California imposes hard deadlines for filing accident-related lawsuits. Miss the deadline and the court will almost certainly dismiss your case, no matter how strong the evidence is.
You have two years from the date of the accident to file a personal injury lawsuit.12California Legislative Information. California Code CCP 335.1 – Two-Year Limitations Period Two years sounds generous until you factor in the time needed for medical treatment to stabilize, settlement negotiations to stall, and an attorney to prepare a complaint. Most experienced attorneys want cases filed well before the deadline.
Claims for vehicle damage and other destroyed or damaged property carry a three-year statute of limitations.13California Legislative Information. California Code CCP 338 – Three-Year Limitations Period The longer window gives you more room, but waiting invites problems with lost evidence and fading witness memories.
If your accident involved a government vehicle, a poorly maintained road, a malfunctioning traffic signal, or any other government-related cause, the timeline compresses dramatically. You must file a formal administrative claim with the responsible government entity within six months of the accident.14California Legislative Information. California Code GOV 911.2 – Time for Presenting Claims This is not a lawsuit; it’s a prerequisite before you can sue. If the entity rejects your claim or doesn’t respond within 45 days, you then have six months to file suit. Missing the initial six-month administrative deadline is usually fatal to the case, though you can apply for permission to file late up to one year after the accident.

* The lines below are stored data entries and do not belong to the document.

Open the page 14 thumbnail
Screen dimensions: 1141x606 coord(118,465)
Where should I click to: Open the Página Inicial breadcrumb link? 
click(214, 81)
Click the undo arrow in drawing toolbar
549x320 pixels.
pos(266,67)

In Merced, government-entity claims come up more often than you might expect. Caltrans maintains the highways, the city maintains local roads, and county agencies handle infrastructure in unincorporated areas. A pothole on Highway 140 that causes a blowout and a multi-car accident is a government claim with a six-month fuse, not a two-year one.
The strength of any accident claim depends on what you can prove, and evidence degrades fast. Skid marks wash away, surveillance camera footage gets overwritten, and witness memories blur within weeks. Here’s what to prioritize at the scene and in the days that follow.
At the scene, photograph everything: vehicle positions, damage to all vehicles, road conditions, traffic signs and signals, skid marks, and any visible injuries. Take wide-angle shots that show the overall layout and close-ups of specific damage. If there are witnesses who aren’t involved in the crash, get their names and phone numbers before they leave.
Dashcam footage is admissible in California courts and can be decisive when accounts conflict. California law allows dashcams provided they’re mounted in approved windshield locations that don’t obstruct your view. If your dashcam records audio, you need to post a visible notice for passengers and disable the audio feature if anyone objects. If you have footage, save the original file immediately. Don’t record over it, and make a backup copy.
Beyond the scene, keep a folder with your medical records, repair estimates, rental car receipts, and documentation of any missed work. Insurance adjusters evaluate claims based on paperwork, not on how injured you feel. The more organized your documentation, the harder it is for the other side to minimize your losses.